Another design incorporates automatic drain valves, which are typically small components installed at the low points of the system. These specialized valves are engineered to open and release water automatically when the pressure drops below approximately 10 PSI. For this type of system, you would simply shut off the water supply and then briefly open a test cock or valve elsewhere to relieve the remaining pressure, which triggers the automatic drains. While these drainage techniques remove a significant amount of water, they often leave residual pooling in low spots or along pipe contours, which is why the blowout method is often the preferred choice for areas experiencing hard or prolonged freezes.
The Compressed Air Blowout Procedure
The first step in the blowout procedure is to completely shut off the water supply to the irrigation system, which is usually done at the main isolation valve located before the backflow prevention device. Once the water is fully isolated, the air compressor can be safely attached to the designated port, ensuring a secure and leak-free connection. Before introducing air, all ball valves on the backflow device should be set to the half-open position, which helps prevent internal pressure equalization problems.

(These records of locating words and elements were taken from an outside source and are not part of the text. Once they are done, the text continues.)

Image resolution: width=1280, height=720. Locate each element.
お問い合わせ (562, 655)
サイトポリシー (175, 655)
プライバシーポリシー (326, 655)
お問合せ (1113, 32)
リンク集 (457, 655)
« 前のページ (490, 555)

Begin the process by opening the valve for the zone that is either at the highest elevation or the one closest to the compressor connection. It is important to only open one zone at a time to maximize the air pressure directed through that specific section of piping. Introduce the air in short, controlled bursts, allowing the pressure to build and push the water out of the sprinkler heads. Running the compressor continuously can generate heat within the plastic components due to air friction, potentially causing internal warping or seal damage.
Continue cycling the air in short intervals until only a fine mist is visible coming from the sprinkler heads in that zone. The appearance of a persistent, fine vapor indicates that the majority of the bulk water has been successfully purged from that lateral line. After the first zone is clear, immediately close its valve before opening the valve for the next zone in the sequence. Proceed methodically through every zone in the system, repeating the short-burst technique until all lateral lines are completely clear of standing water.
Securing Components for the Off-Season
Once the main lines and all lateral zone pipes have been cleared using the compressed air method, attention must turn to the backflow prevention device. Even with the main lines clear, water often remains trapped within the backflow assembly itself, making it highly susceptible to freeze damage. The proper technique involves draining the device by carefully manipulating the test cocks and ball valves to release the trapped water.
For most common backflow models, the two primary ball valves should be left at a 45-degree angle, or half-open, to allow any moisture that enters to escape or expand without causing damage. The small test cocks on the device must be opened briefly to ensure all residual water is expelled and then left in a slightly open position. If the backflow device is located above ground and cannot be completely removed, it should be insulated with a specialized foam cover or blanket to guard against ambient temperature drops. Following the water removal, the final step involves turning the irrigation controller to the “Off” or “Rain” setting to prevent any accidental system activation during the winter months.